Truth-conditional semantics has another shortcoming : it is incapable of treating conceptual sentences. As we talk/think not only about real things and real situations but also about imaginary matters and generalizations, this counts as a serious flaw in the theory. Sohmiya (1996) suggested that the theory of formal semantics be expanded so as to be more flexible and more linguistic.
Linguistic formal semantics should then be a theory that is equipped with word semantics and with a way of interpreting conceptual sentences, while maintaining all the good things about truth-conditional formal semantics. This paper concentrates on the first problem, although we come to be aware in the course of discussion that the second problem is closely related to the first.
As I have in mind a large-scale theme "What has man been thinking about language?", I start with a survey of some thinkers' views on word meaning, followed with a brief critique of some present-day approaches to word semantics. The thinkers are : G. Frege, F. de Saussure, C. K. Ogden & I. A. Richards, and L. Wittgenstein. The word theories are : the analysis of semantic relations, componential analysis, prototype theory, and frame theory.
The thinkers' views overlap and diverge. Some of them reappear in present-day word theories. Frege's interest in intension, sense, his claim for the autonomy of linguistic meaning, and his rejection of subjective idea have a close relative in componential analysis. The analysis of semantic relation, including the theory of semantic field, can be traced back to Saussure's structuralism and his indifference to material world. Ogden & Richards emphasized that the thinker/speaker is indispensable for word to have any meaning. Wittgenstein concluded that the meaning of a word is its use in the language community : meaning is private while use is public. O & R's and Wittgenstein's emphasis on user/use and Wittgenstein's "family resemblance" share a permissive attitude toward word meaning and its definition with prototype theory and frame theory.
In conclusion, I take the view that some form or another of componential analysis precedes or underlies the other methods.
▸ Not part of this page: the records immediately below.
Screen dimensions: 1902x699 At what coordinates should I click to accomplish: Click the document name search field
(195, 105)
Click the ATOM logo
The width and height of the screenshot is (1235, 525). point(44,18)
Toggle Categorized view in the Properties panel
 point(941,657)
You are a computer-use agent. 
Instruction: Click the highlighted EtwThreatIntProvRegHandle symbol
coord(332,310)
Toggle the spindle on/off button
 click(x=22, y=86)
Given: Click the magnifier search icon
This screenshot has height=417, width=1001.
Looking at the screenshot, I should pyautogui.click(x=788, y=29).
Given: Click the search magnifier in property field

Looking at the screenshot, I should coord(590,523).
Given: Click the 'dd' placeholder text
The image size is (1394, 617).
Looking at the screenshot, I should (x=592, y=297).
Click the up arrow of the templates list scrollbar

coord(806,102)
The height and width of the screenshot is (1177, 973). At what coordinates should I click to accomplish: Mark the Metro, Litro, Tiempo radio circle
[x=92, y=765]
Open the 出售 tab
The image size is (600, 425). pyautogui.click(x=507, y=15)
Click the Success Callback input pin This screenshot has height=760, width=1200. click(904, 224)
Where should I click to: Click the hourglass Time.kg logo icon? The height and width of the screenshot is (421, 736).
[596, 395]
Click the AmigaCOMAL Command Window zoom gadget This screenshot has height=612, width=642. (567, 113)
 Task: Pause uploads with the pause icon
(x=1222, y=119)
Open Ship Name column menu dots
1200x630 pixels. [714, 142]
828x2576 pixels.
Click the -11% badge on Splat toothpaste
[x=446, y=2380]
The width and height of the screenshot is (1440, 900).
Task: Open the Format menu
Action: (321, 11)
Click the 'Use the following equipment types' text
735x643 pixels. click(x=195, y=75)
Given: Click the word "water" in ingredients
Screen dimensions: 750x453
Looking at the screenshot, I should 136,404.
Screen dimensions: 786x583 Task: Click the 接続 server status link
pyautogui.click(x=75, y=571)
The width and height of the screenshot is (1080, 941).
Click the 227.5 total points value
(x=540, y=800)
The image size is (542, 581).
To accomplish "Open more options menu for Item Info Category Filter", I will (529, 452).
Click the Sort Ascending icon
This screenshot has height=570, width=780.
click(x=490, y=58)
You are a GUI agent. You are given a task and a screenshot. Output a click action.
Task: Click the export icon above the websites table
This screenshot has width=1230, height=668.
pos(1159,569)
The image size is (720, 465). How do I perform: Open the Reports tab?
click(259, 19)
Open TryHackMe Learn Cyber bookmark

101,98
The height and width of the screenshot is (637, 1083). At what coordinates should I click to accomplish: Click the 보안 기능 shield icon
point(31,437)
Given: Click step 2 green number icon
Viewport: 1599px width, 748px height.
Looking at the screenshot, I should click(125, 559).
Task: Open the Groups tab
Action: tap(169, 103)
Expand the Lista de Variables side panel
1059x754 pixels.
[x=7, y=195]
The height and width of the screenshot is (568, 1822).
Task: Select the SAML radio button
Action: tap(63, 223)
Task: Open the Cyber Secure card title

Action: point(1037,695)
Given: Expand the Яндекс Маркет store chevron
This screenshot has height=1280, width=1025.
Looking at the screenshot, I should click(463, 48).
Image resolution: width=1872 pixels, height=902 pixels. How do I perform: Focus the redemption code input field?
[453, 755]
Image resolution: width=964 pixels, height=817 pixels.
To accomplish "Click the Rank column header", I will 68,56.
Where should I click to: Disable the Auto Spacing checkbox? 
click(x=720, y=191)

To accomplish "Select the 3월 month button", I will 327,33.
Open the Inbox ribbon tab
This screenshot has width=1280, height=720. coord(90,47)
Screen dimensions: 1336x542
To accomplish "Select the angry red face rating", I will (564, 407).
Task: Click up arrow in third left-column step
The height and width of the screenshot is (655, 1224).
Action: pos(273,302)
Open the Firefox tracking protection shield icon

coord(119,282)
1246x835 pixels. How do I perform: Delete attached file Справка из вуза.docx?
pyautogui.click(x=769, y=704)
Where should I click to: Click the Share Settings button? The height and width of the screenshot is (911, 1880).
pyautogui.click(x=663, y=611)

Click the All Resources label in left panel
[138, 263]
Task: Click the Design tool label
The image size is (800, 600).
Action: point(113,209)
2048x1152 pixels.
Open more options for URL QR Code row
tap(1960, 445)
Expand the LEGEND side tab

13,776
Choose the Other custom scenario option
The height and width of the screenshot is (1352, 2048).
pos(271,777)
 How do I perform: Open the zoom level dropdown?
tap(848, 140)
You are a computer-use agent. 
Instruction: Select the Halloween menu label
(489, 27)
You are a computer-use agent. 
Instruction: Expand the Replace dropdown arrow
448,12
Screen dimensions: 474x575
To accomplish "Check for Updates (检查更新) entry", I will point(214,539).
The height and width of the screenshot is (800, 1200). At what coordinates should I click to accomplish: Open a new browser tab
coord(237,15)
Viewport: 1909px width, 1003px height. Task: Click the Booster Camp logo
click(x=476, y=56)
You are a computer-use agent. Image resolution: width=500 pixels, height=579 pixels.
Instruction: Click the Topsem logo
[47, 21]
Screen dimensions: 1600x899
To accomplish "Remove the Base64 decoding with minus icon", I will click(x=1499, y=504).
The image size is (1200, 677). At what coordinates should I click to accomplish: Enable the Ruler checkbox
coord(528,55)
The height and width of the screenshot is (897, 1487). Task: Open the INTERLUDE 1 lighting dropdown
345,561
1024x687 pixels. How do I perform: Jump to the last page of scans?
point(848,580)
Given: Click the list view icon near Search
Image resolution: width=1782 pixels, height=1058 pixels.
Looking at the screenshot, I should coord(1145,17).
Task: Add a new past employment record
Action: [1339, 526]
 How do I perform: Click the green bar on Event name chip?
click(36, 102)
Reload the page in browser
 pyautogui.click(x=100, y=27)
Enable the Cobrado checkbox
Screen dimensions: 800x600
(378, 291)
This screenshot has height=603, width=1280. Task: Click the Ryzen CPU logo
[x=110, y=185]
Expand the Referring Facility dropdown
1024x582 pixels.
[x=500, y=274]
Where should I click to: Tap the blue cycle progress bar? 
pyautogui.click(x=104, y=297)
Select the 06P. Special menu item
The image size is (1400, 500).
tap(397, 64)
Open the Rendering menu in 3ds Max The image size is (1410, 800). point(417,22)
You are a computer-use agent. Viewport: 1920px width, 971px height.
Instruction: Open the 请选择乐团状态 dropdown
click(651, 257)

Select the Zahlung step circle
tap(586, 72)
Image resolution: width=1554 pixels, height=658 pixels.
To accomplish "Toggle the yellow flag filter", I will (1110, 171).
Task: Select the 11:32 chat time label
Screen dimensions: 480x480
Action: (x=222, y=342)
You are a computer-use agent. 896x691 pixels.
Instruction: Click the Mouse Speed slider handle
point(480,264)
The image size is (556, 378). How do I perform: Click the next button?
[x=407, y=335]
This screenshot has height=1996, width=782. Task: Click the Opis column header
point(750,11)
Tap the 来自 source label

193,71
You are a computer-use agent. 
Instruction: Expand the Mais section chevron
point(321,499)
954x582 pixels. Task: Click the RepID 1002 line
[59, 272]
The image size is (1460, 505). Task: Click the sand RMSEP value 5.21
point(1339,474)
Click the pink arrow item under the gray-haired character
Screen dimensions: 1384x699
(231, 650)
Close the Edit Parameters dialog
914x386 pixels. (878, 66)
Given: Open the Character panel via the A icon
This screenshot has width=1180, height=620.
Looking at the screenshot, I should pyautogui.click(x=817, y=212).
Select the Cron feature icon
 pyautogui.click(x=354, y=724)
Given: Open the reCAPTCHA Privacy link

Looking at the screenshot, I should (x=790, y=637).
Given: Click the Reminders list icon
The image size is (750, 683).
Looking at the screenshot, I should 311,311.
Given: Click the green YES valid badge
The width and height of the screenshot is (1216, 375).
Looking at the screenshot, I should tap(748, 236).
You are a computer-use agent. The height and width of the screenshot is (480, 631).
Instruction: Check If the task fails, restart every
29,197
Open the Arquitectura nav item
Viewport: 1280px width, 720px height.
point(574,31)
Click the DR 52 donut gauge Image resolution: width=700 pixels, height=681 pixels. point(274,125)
An important point is that semantic components, some of which I assume are universal, are hierarchically ordered. The primary components are either universal or perceptual. The secondary ones are abstract and conceptual, derived from the primary. The tertiary components signal that the word has first to combine with another word before receiving any kind of interpretation.
Words with primary components undergo real-world semantic interpretation. They are then fed into sentence semantics. Words with secondary components need conceptual semantic interpretation, whose details are yet to be developed in another paper.
By recursively defining semantic components in terms of hierarchy and by relating word semantics to sentence semantics, I succeed in retaining the good things about formal semantics : its formalism and its correspondence to extralinguistic world.
The present suggestion has a further advantage in that the components help predict which thematic role a word should have in a sentence. The primary components predict that the word is very likely to have Event, Agent and other thematic roles, whereas the secondary components signal the impossibility of Event.
Words are "stars" in our cognitive structure. They are connected by our mind's eyes into a constellation, where they are given a name indicating their role in the constellation. Word semantics as is suggested in the present paper thus makes a contribution toward the constellation theory of meaning, which I have been developing since 1995.